Persistent disruptive behaviour continues to be the reason for over a third of all permanent exclusions, in line with the previous year.
The proportion of permanent exclusions due to physical assault against an adult increased from 10 to 12 per cent.
Commenting on the figures, Paul Whiteman, general secretary of school leaders’ union the NAHT, said: “One of the best ways to avoid exclusions is for the pupil to receive access to specialist, cross-sector support as early as possible.
“Where this works best, mainstream schools, in partnership with specialist settings such as alternative provision, are able to maintain education and support for our most vulnerable pupils.
“Sadly, we know that schools are finding it increasingly hard to access that support. We’ve seen cuts in local authority services such as behaviour support teams, combined with reductions in pastoral care.
“Speech and language therapists for pupils with additional needs are also disappearing.

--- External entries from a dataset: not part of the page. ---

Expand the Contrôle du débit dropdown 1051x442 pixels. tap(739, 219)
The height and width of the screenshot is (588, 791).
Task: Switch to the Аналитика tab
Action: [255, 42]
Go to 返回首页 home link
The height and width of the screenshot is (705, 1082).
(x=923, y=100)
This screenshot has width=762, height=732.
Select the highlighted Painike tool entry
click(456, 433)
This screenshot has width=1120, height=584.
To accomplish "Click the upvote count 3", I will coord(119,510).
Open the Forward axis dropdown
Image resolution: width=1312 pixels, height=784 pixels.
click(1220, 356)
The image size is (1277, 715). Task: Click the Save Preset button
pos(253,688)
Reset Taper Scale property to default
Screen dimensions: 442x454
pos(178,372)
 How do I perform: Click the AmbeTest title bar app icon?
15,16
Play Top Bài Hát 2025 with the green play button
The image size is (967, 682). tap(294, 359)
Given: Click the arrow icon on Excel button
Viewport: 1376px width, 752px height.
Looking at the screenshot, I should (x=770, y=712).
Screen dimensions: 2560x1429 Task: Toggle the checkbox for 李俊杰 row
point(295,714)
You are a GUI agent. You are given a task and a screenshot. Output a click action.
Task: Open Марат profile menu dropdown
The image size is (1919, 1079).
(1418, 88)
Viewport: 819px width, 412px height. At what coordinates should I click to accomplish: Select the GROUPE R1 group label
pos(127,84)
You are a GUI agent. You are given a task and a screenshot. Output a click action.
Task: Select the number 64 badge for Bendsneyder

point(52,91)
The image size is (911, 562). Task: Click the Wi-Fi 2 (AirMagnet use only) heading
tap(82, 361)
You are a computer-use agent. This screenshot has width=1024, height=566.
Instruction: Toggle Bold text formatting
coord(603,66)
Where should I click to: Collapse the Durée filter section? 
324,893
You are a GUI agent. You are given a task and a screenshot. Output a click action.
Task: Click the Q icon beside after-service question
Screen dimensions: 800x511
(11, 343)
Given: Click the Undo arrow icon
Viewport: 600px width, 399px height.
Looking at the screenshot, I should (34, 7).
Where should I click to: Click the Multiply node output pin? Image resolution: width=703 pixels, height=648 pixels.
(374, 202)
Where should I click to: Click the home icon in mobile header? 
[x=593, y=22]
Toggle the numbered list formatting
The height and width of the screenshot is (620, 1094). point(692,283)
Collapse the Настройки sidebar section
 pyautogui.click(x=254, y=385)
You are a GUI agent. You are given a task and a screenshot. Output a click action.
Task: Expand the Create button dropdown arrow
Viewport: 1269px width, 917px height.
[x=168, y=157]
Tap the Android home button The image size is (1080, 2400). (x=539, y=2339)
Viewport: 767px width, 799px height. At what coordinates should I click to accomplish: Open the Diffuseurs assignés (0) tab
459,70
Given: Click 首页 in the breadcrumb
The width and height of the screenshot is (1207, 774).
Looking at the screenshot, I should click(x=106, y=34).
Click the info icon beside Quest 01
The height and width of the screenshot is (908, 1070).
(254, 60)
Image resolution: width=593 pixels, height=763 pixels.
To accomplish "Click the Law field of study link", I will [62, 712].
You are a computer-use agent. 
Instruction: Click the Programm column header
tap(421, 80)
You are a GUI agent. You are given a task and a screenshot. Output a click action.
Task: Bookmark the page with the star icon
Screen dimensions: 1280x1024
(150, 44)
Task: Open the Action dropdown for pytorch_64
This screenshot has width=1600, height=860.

In addition, there are frequent delays in providing mental health support for pupils who need it.”
He added: “To ensure that the number of exclusions does not start to rise again next year, schools need the funded support of specialist services to meet every child’s needs.”
And Julie McCulloch, director of policy at the Association of School and College Leaders (ASCL), commented: “Schools only use exclusion of any type, and particularly permanent exclusion, as a last resort and in order to protect the learning and safety of other pupils and staff.
“Clearly, exclusion rates have been very significantly affected by the pandemic while schools were only partially open to relatively small groups of pupils and it is therefore difficult to draw any meaningful conclusions from these statistics.
“But, when education returns to normal, more must be done to better support schools in tackling the complex problems which can lead to exclusion before they escalate to that point and to ensure that there is high-quality educational provision and support available for any pupil who is excluded.”